CSL is the world’s top maker of human plasma products and
spokeswoman Rachel David said the vaccine against the H5N1
strain of avian flu would be tested on 400 human volunteers.
Results were expected by the end of the year.
Bird flu has killed a confirmed 64 people in Asia since
late 2003. Indonesia is suffering an outbreak of the disease,
which has killed at least four people while 11 are under
observation in hospital with bird flu-like symptoms.
The Australian government gave CSL A$5 million in July to
fast-track development of a vaccine.
“What we’re testing in the trials is the dose that we need
to use for the vaccine to be effective. The technology is tried
and true but what we need to find out with this completely new
strain is whether the doses we are using are effective,” David
said.
She said if the tests were successful then the vaccine
could be rushed into production if needed.
“In an emergency, if the dose that we tested was successful
and the strain remains the same, it would take us three months
to produce 40 million doses. We would start to get the product
out of the factory within six weeks,” she said.
The most advanced bird flu vaccine is one developed by
France’s Sanofi-Aventis, which has proved effective at
stimulating an immune system response in healthy adults.
“That used an enormous dose of antigen. In fact, the dose
of antigen was so large that we wouldn’t even go down that path
because it would just take too long to make,” David said.

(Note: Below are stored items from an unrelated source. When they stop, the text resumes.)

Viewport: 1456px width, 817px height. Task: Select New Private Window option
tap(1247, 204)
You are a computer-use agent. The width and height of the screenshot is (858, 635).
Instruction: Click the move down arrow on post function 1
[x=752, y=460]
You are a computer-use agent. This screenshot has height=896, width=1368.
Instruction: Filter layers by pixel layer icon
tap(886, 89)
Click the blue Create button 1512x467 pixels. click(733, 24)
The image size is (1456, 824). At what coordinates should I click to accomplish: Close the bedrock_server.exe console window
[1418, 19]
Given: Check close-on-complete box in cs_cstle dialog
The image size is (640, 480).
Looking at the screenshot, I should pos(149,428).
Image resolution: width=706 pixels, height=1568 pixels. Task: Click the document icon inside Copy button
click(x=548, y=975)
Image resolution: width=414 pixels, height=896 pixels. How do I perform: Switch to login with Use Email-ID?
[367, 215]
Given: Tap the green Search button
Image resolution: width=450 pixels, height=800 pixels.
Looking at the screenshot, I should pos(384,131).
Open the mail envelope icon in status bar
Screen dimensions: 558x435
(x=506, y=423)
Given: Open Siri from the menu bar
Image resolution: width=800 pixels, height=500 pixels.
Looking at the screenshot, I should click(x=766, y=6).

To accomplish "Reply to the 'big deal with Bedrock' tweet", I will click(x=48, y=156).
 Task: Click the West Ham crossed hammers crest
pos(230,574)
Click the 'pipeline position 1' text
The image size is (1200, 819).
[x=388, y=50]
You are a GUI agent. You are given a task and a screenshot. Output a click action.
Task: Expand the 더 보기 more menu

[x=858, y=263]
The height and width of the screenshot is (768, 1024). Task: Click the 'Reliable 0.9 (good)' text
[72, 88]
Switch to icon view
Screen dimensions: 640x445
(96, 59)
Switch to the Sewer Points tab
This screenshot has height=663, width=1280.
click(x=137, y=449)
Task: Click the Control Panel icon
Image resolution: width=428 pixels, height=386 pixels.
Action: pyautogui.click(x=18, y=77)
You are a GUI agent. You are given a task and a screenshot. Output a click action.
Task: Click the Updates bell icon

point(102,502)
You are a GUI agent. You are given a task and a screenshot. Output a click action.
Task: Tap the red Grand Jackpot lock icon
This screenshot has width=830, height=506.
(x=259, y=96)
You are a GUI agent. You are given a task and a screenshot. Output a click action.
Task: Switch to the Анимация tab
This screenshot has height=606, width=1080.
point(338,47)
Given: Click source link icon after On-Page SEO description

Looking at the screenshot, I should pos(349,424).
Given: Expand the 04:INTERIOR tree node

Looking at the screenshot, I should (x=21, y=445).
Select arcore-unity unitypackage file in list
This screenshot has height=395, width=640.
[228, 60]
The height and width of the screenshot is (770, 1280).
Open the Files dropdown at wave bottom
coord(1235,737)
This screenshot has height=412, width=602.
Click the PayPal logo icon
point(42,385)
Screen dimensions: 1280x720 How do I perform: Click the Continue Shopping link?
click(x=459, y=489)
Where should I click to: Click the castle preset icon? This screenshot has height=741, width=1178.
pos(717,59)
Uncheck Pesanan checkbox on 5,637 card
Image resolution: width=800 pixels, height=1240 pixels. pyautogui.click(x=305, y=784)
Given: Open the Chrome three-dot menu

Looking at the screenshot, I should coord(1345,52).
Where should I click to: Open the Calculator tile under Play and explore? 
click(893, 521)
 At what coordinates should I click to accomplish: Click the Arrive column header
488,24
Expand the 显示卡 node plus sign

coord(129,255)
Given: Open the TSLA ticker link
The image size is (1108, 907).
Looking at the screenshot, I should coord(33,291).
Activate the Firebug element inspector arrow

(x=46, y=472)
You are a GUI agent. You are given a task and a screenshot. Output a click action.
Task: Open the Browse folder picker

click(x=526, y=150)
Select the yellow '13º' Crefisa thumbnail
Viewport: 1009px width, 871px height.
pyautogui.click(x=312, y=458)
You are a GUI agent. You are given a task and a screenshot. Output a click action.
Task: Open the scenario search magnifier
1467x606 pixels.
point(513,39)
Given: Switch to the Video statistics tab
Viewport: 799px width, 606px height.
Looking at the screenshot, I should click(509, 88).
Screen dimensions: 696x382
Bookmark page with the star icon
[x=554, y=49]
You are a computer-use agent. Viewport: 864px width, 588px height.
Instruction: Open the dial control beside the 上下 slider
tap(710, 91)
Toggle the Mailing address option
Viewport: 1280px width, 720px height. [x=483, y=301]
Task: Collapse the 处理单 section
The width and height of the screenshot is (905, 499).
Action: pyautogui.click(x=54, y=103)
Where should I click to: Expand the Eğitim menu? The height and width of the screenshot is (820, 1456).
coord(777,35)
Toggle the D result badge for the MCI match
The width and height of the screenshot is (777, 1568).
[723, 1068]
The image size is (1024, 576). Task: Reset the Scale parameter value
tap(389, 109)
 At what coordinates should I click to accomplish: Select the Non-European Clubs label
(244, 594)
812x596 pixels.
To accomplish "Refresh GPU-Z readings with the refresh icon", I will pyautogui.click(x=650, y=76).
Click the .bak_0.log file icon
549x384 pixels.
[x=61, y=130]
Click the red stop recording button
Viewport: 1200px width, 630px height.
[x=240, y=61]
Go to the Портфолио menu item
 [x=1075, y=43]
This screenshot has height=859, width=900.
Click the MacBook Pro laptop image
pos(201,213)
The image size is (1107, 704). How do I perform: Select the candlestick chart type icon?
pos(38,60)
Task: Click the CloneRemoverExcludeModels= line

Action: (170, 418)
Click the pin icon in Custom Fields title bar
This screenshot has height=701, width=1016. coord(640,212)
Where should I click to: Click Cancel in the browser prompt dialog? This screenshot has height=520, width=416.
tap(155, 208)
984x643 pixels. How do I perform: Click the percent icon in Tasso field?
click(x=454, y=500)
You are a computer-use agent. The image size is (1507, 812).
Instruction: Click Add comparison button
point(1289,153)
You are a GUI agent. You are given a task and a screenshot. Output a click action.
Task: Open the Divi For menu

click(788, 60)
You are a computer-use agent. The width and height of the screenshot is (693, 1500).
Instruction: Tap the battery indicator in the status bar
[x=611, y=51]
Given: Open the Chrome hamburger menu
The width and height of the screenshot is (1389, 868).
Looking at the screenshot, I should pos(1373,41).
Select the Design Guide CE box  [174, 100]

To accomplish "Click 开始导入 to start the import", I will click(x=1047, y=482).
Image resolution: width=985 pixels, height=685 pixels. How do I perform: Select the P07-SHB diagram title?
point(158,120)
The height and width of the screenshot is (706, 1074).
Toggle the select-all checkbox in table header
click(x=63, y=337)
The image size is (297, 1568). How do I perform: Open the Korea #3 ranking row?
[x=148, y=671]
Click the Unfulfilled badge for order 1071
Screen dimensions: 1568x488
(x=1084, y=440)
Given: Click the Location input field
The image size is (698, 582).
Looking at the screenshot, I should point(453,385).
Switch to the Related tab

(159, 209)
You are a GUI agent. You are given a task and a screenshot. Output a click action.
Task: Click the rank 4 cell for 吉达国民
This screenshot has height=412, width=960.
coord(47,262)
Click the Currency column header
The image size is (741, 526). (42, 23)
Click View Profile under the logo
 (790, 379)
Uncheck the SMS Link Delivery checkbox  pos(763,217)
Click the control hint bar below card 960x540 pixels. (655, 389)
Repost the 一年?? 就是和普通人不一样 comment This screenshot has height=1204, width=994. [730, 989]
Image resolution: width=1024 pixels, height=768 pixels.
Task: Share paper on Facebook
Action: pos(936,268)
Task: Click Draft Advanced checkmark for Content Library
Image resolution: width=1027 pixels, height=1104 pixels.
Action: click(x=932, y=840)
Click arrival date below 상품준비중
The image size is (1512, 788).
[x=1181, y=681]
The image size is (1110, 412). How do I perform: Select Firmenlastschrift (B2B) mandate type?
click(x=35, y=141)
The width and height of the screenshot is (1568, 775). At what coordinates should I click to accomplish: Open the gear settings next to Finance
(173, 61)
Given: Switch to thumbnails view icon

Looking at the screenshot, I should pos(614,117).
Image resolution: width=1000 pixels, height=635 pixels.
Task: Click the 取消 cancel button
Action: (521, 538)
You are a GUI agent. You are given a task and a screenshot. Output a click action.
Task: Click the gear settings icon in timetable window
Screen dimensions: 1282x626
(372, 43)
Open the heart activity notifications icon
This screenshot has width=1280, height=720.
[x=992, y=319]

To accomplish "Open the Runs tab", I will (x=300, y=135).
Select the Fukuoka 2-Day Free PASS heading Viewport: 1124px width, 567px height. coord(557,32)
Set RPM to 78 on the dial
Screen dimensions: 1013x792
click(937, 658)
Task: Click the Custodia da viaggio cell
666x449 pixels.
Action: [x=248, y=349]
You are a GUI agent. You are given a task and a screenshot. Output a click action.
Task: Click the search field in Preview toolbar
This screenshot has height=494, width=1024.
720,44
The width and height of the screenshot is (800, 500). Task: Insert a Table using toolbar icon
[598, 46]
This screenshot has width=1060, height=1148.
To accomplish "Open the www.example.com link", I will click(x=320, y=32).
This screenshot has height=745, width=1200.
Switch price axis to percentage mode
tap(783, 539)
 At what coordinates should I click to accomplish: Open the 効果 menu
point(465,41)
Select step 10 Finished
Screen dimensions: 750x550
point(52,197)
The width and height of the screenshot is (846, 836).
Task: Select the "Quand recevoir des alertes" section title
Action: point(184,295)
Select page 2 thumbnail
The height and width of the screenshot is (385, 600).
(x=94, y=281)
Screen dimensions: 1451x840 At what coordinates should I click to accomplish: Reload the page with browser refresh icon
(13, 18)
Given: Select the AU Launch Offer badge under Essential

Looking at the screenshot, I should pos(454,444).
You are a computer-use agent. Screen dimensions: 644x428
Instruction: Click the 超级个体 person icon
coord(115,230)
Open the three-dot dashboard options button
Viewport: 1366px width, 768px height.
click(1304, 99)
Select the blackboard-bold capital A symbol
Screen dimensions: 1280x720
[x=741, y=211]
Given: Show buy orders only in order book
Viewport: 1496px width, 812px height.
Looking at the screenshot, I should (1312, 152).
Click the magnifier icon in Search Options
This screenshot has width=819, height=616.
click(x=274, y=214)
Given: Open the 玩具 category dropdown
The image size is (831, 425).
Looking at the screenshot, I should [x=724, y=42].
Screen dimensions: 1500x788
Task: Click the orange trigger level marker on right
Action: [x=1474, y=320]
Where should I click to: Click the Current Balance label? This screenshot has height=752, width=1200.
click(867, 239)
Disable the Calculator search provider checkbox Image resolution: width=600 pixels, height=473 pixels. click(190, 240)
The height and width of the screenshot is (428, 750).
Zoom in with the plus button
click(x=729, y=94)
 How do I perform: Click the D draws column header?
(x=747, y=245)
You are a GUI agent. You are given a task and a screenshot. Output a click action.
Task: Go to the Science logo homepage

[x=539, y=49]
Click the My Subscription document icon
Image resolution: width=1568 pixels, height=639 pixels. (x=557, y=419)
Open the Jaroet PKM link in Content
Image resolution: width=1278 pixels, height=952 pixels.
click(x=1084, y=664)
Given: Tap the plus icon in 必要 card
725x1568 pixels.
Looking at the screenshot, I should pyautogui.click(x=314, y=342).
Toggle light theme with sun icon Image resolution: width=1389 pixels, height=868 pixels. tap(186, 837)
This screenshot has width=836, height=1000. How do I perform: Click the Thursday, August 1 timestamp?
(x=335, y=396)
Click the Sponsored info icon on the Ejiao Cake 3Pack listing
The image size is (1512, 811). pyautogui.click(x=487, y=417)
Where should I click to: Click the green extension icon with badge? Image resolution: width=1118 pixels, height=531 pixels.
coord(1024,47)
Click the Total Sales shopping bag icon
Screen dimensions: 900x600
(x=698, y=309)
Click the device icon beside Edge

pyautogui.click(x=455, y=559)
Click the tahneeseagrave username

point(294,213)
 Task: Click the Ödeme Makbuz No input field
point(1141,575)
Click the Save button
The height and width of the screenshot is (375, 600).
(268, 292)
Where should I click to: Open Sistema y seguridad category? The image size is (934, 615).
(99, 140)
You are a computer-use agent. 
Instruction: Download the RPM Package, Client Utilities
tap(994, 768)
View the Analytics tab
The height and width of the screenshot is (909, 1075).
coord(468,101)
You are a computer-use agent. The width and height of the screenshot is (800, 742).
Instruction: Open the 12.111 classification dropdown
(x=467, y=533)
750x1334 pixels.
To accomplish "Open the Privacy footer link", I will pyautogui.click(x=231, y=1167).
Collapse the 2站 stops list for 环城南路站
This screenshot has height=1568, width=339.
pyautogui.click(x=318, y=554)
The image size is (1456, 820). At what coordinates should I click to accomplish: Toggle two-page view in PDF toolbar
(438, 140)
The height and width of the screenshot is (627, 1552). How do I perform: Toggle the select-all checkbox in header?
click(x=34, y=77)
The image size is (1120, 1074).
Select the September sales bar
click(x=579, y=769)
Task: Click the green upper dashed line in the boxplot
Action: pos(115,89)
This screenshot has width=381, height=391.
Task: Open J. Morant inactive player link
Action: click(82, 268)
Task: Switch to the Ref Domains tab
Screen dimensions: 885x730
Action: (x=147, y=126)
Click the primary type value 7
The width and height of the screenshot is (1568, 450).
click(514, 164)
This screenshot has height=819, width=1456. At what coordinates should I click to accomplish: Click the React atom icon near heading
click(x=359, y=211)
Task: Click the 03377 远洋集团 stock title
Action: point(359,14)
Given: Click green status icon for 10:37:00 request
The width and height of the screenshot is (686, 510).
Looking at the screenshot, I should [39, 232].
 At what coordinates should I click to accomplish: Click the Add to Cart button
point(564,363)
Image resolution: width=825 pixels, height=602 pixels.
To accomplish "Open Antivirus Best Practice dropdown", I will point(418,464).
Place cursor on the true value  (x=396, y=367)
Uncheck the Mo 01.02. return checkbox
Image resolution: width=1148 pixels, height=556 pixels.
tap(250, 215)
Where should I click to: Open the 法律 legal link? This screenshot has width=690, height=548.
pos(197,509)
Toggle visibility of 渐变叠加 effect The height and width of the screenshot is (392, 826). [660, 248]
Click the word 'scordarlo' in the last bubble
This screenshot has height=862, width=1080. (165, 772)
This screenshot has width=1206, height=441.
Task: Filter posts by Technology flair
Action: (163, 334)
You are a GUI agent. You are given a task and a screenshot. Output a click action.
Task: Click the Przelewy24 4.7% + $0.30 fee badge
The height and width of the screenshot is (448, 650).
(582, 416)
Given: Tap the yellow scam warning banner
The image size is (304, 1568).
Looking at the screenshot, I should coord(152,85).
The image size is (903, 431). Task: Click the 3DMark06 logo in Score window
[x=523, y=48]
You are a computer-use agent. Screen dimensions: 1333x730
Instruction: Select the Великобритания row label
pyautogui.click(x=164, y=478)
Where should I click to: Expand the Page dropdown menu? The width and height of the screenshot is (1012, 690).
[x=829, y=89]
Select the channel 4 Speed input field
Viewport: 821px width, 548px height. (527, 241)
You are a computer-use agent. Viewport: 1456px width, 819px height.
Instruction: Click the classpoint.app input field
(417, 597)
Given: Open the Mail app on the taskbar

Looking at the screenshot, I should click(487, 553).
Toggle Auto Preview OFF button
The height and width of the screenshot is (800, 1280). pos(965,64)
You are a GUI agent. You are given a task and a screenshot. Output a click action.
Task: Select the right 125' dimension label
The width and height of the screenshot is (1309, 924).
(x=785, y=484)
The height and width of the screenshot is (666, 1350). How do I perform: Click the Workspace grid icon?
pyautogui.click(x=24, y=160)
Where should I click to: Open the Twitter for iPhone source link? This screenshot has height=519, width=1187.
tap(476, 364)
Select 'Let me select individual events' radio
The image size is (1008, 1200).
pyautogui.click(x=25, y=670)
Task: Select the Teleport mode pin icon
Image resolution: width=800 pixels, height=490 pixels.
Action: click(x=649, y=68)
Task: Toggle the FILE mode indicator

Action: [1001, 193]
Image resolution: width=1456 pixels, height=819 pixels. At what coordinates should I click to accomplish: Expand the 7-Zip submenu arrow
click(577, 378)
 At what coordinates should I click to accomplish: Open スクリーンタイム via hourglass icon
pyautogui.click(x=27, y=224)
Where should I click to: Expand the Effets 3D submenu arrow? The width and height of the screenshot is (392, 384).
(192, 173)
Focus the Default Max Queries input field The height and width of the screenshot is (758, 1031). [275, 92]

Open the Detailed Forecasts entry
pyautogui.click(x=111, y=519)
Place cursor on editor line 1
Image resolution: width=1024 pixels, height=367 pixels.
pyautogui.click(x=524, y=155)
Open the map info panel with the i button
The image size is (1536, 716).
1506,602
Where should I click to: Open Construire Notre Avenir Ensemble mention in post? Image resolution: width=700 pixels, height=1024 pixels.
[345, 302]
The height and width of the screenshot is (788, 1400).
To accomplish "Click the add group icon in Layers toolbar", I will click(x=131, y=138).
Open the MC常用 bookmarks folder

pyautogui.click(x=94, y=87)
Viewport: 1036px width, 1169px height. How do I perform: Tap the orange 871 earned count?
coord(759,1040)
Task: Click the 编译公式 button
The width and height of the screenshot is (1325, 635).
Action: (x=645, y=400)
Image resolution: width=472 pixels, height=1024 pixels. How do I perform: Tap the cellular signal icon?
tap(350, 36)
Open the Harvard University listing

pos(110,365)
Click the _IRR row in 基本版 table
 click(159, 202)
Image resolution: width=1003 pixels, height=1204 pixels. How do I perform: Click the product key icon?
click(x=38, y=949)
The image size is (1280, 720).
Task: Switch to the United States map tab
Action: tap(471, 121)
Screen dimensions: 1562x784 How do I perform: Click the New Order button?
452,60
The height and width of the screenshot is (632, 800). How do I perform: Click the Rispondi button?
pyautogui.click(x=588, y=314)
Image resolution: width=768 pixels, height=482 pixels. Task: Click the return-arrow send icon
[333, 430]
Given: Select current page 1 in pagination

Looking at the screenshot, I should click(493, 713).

Antigen is the key vaccine component that triggers an immune
response.
“Essentially we are all sharing information so that whoever
comes up with the preferred process can share the information
as quickly as possible.”
U.S.-based Chiron Corp. aims to test its H5N1 vaccine later
this year and Britain’s GlaxoSmithKline Plc plans large-scale
clinical trials in 2006.
The Australian government reissued a flood of travel
warnings for Asia to alert Australians to the bird flu
outbreak.
The H5N1 strain first emerged in Hong Kong in 1997, where
it killed six people, and surfaced again on the Korean
peninsula in 2003.
It has since been found in birds in Cambodia, China,
Indonesia, Japan, Kazakhstan, Laos, Malaysia, Mongolia,
Philippines, Russia, Taiwan, Thailand and Vietnam.